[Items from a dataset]
★ ★ ★ ★
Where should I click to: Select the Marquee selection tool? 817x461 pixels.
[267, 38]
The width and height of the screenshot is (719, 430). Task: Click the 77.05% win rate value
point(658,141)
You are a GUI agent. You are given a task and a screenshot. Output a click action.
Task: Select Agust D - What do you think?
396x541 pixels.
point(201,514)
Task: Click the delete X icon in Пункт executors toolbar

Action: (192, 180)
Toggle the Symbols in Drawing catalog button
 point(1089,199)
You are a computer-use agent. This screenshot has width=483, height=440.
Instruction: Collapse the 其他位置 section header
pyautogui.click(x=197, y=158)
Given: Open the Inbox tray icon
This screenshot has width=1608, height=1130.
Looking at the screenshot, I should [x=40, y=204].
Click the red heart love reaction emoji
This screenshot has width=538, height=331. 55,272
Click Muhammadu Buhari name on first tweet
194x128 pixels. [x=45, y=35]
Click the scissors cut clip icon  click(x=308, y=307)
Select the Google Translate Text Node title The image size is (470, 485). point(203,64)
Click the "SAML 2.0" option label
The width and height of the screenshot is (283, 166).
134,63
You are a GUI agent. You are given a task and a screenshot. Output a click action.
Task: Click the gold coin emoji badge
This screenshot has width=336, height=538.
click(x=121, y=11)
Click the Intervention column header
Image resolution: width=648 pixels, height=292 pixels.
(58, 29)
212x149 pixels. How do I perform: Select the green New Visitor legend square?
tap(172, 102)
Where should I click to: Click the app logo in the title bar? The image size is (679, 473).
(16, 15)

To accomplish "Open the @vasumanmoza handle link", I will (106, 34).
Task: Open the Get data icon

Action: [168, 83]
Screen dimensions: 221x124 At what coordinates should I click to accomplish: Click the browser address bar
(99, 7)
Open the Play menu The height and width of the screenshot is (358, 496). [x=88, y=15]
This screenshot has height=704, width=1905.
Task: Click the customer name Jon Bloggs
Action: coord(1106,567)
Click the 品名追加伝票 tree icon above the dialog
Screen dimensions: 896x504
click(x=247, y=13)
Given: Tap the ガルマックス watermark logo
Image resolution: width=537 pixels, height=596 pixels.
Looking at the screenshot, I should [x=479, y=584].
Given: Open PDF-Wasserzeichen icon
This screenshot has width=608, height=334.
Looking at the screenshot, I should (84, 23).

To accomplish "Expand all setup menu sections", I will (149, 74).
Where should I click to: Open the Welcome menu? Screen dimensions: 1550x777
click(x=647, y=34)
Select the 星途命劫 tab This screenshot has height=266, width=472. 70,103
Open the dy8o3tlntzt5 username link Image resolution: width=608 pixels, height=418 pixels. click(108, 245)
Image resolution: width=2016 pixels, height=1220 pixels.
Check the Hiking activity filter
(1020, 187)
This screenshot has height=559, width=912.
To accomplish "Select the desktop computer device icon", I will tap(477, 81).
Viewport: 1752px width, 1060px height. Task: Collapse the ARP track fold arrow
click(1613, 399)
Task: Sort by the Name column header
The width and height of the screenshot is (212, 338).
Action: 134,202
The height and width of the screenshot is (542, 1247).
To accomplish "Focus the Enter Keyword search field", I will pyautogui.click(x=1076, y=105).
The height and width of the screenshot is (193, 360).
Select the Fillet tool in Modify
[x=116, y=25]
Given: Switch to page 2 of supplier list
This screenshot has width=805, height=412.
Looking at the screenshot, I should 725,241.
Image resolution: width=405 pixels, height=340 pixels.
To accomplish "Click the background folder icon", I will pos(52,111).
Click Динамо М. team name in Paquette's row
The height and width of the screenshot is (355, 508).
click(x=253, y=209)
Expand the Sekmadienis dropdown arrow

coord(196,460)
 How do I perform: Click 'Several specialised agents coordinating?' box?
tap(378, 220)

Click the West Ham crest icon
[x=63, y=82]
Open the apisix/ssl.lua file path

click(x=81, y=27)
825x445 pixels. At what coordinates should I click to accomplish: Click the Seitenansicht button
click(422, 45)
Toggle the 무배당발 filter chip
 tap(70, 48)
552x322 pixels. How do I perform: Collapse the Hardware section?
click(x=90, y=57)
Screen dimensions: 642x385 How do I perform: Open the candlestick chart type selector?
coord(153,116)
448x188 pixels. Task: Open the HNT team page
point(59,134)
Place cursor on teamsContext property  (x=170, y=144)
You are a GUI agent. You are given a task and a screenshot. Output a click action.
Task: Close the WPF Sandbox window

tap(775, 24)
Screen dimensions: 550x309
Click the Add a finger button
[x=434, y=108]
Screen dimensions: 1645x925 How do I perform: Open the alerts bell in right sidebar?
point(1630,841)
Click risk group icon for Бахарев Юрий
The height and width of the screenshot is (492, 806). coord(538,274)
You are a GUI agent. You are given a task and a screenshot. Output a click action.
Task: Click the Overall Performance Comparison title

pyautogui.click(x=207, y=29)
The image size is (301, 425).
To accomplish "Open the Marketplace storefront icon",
★ ★ ★ ★
JOB => Arrange every line of the records above into a Markdown table with the columns Row and Line. Number the rows in order and skip blank lines.

EXERCISE ANSWER =>
| Row | Line |
|---|---|
| 1 | Where should I click to: Select the Marquee selection tool? 817x461 pixels. |
| 2 | [267, 38] |
| 3 | The width and height of the screenshot is (719, 430). Task: Click the 77.05% win rate value |
| 4 | point(658,141) |
| 5 | You are a GUI agent. You are given a task and a screenshot. Output a click action. |
| 6 | Task: Select Agust D - What do you think? |
| 7 | 396x541 pixels. |
| 8 | point(201,514) |
| 9 | Task: Click the delete X icon in Пункт executors toolbar |
| 10 | Action: (192, 180) |
| 11 | Toggle the Symbols in Drawing catalog button |
| 12 |  point(1089,199) |
| 13 | You are a computer-use agent. This screenshot has width=483, height=440. |
| 14 | Instruction: Collapse the 其他位置 section header |
| 15 | pyautogui.click(x=197, y=158) |
| 16 | Given: Open the Inbox tray icon |
| 17 | This screenshot has width=1608, height=1130. |
| 18 | Looking at the screenshot, I should [x=40, y=204]. |
| 19 | Click the red heart love reaction emoji |
| 20 | This screenshot has width=538, height=331. 55,272 |
| 21 | Click Muhammadu Buhari name on first tweet |
| 22 | 194x128 pixels. [x=45, y=35] |
| 23 | Click the scissors cut clip icon  click(x=308, y=307) |
| 24 | Select the Google Translate Text Node title The image size is (470, 485). point(203,64) |
| 25 | Click the "SAML 2.0" option label |
| 26 | The width and height of the screenshot is (283, 166). |
| 27 | 134,63 |
| 28 | You are a GUI agent. You are given a task and a screenshot. Output a click action. |
| 29 | Task: Click the gold coin emoji badge |
| 30 | This screenshot has width=336, height=538. |
| 31 | click(x=121, y=11) |
| 32 | Click the Intervention column header |
| 33 | Image resolution: width=648 pixels, height=292 pixels. |
| 34 | (58, 29) |
| 35 | 212x149 pixels. How do I perform: Select the green New Visitor legend square? |
| 36 | tap(172, 102) |
| 37 | Where should I click to: Click the app logo in the title bar? The image size is (679, 473). |
| 38 | (16, 15) |
| 39 | To accomplish "Open the @vasumanmoza handle link", I will (106, 34). |
| 40 | Task: Open the Get data icon |
| 41 | Action: [168, 83] |
| 42 | Screen dimensions: 221x124 At what coordinates should I click to accomplish: Click the browser address bar |
| 43 | (99, 7) |
| 44 | Open the Play menu The height and width of the screenshot is (358, 496). [x=88, y=15] |
| 45 | This screenshot has height=704, width=1905. |
| 46 | Task: Click the customer name Jon Bloggs |
| 47 | Action: coord(1106,567) |
| 48 | Click the 品名追加伝票 tree icon above the dialog |
| 49 | Screen dimensions: 896x504 |
| 50 | click(x=247, y=13) |
| 51 | Given: Tap the ガルマックス watermark logo |
| 52 | Image resolution: width=537 pixels, height=596 pixels. |
| 53 | Looking at the screenshot, I should [x=479, y=584]. |
| 54 | Given: Open PDF-Wasserzeichen icon |
| 55 | This screenshot has width=608, height=334. |
| 56 | Looking at the screenshot, I should (84, 23). |
| 57 | To accomplish "Expand all setup menu sections", I will (149, 74). |
| 58 | Where should I click to: Open the Welcome menu? Screen dimensions: 1550x777 |
| 59 | click(x=647, y=34) |
| 60 | Select the 星途命劫 tab This screenshot has height=266, width=472. 70,103 |
| 61 | Open the dy8o3tlntzt5 username link Image resolution: width=608 pixels, height=418 pixels. click(108, 245) |
| 62 | Image resolution: width=2016 pixels, height=1220 pixels. |
| 63 | Check the Hiking activity filter |
| 64 | (1020, 187) |
| 65 | This screenshot has height=559, width=912. |
| 66 | To accomplish "Select the desktop computer device icon", I will tap(477, 81). |
| 67 | Viewport: 1752px width, 1060px height. Task: Collapse the ARP track fold arrow |
| 68 | click(1613, 399) |
| 69 | Task: Sort by the Name column header |
| 70 | The width and height of the screenshot is (212, 338). |
| 71 | Action: 134,202 |
| 72 | The height and width of the screenshot is (542, 1247). |
| 73 | To accomplish "Focus the Enter Keyword search field", I will pyautogui.click(x=1076, y=105). |
| 74 | The height and width of the screenshot is (193, 360). |
| 75 | Select the Fillet tool in Modify |
| 76 | [x=116, y=25] |
| 77 | Given: Switch to page 2 of supplier list |
| 78 | This screenshot has width=805, height=412. |
| 79 | Looking at the screenshot, I should 725,241. |
| 80 | Image resolution: width=405 pixels, height=340 pixels. |
| 81 | To accomplish "Click the background folder icon", I will pos(52,111). |
| 82 | Click Динамо М. team name in Paquette's row |
| 83 | The height and width of the screenshot is (355, 508). |
| 84 | click(x=253, y=209) |
| 85 | Expand the Sekmadienis dropdown arrow |
| 86 | coord(196,460) |
| 87 |  How do I perform: Click 'Several specialised agents coordinating?' box? |
| 88 | tap(378, 220) |
| 89 | Click the West Ham crest icon |
| 90 | [x=63, y=82] |
| 91 | Open the apisix/ssl.lua file path |
| 92 | click(x=81, y=27) |
| 93 | 825x445 pixels. At what coordinates should I click to accomplish: Click the Seitenansicht button |
| 94 | click(422, 45) |
| 95 | Toggle the 무배당발 filter chip |
| 96 |  tap(70, 48) |
| 97 | 552x322 pixels. How do I perform: Collapse the Hardware section? |
| 98 | click(x=90, y=57) |
| 99 | Screen dimensions: 642x385 How do I perform: Open the candlestick chart type selector? |
| 100 | coord(153,116) |
| 101 | 448x188 pixels. Task: Open the HNT team page |
| 102 | point(59,134) |
| 103 | Place cursor on teamsContext property  (x=170, y=144) |
| 104 | You are a GUI agent. You are given a task and a screenshot. Output a click action. |
| 105 | Task: Close the WPF Sandbox window |
| 106 | tap(775, 24) |
| 107 | Screen dimensions: 550x309 |
| 108 | Click the Add a finger button |
| 109 | [x=434, y=108] |
| 110 | Screen dimensions: 1645x925 How do I perform: Open the alerts bell in right sidebar? |
| 111 | point(1630,841) |
| 112 | Click risk group icon for Бахарев Юрий |
| 113 | The height and width of the screenshot is (492, 806). coord(538,274) |
| 114 | You are a GUI agent. You are given a task and a screenshot. Output a click action. |
| 115 | Task: Click the Overall Performance Comparison title |
| 116 | pyautogui.click(x=207, y=29) |
| 117 | The image size is (301, 425). |
| 118 | To accomplish "Open the Marketplace storefront icon", |